My name is Dipam Paul and I am a final year undergraduate from KIIT University, India pursuing Electronics and Telecommunication Engineering and bearing a current GPA of 9.15/10. I am currently working at Xu Lab @ Carnegie Mellon University working on areas of Object Detection of macromolecules concerning 3D Cryo-ET Data and Deep Active Learning with a special focus on solving the Catastrophic Interference problem in Dynamically Expandable Networks. We are wrapping this up and this present week is my last working week here.

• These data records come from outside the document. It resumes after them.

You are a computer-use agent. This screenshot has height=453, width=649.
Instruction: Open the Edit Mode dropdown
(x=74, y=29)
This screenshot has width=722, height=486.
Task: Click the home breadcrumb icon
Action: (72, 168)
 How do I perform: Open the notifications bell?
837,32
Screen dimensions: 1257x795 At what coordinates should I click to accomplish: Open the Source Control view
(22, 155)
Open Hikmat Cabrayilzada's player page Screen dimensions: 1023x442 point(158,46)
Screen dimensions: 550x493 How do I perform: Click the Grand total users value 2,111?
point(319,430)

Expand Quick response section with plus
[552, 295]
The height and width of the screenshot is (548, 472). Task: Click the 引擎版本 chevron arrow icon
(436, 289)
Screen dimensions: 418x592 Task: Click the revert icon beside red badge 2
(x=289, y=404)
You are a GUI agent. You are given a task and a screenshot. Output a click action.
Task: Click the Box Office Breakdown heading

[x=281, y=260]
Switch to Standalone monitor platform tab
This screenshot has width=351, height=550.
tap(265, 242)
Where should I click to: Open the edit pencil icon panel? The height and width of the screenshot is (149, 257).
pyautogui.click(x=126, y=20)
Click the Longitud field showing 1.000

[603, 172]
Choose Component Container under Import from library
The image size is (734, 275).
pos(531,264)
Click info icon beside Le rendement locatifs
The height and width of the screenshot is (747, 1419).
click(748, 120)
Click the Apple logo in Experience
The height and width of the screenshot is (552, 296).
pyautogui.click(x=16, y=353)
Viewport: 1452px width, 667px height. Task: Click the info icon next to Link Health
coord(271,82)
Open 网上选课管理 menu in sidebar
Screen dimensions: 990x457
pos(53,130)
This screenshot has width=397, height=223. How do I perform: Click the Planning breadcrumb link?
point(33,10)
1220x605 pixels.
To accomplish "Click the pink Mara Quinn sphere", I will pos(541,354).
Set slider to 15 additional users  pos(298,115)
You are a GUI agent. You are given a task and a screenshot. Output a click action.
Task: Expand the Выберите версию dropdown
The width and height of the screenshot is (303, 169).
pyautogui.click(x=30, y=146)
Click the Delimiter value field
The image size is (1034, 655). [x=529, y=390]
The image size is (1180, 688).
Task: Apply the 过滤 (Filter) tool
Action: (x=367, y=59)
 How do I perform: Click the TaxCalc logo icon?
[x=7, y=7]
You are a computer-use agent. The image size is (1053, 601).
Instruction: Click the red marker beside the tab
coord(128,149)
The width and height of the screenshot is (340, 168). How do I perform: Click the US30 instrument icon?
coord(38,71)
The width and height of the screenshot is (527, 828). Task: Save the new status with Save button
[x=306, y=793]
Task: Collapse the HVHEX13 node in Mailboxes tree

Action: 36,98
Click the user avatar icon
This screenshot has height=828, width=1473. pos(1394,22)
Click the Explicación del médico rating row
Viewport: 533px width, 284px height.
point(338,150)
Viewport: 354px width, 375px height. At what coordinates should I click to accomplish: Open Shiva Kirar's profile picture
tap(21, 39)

I have also worked at Banerjee Lab @ Emory University as a Research Assistant and we worked on a problem to solve the problems associated with Deep Brain Stimulation (DBS) for patients with Parkinson's disease and got our work on Super Learner published (short paper) at Trustworthy AI for Healthcare workshop @ AAAI'21 under the supervision of Dr. Imon Banerjee. We have also recently submitted two workshop papers (under review) at CVPR 2021 and two accepted papers at four workshops at ICLR 2021. Recently, I have also served as a reviewer at the Science and Engineering of Deep Learning workshop at ICLR 2021.

Before this, I worked as a Research Intern till 14th August 2020 at Dr. Eva Dyer's lab (NerDS) at Georgia Tech in the area of Computational Neuroscience. I worked on a Triplet Loss ranking problem to embed Brain Imagery while also creating a ranking dataset for the same.

Previously, I have also worked at Dr. Amit Sethi's 
MeDAL Lab at IIT Bombay which encompasses and works on areas of Biomedical Imaging and Analysis. We are currently working on modeling and training an Auxiliary Classifier GAN to optimize the latent vector variables and hence improve on a model to detect COVID-19 from Chest X-Ray Images (Corona-NET), while also working to integrate a semi-supervised approach into the same using SimCLR to counteract the lack of availability of data.

Currently, I am particularly interested in developing AI tools in the area of Continual Learning, and Deep Generative Models, Trustworthy AI through the means of working with esoteric ranges of synthetic and non-synthetic Data and the manifestation of the same into understanding 'Intelligence' at a theoretical and intuitive level.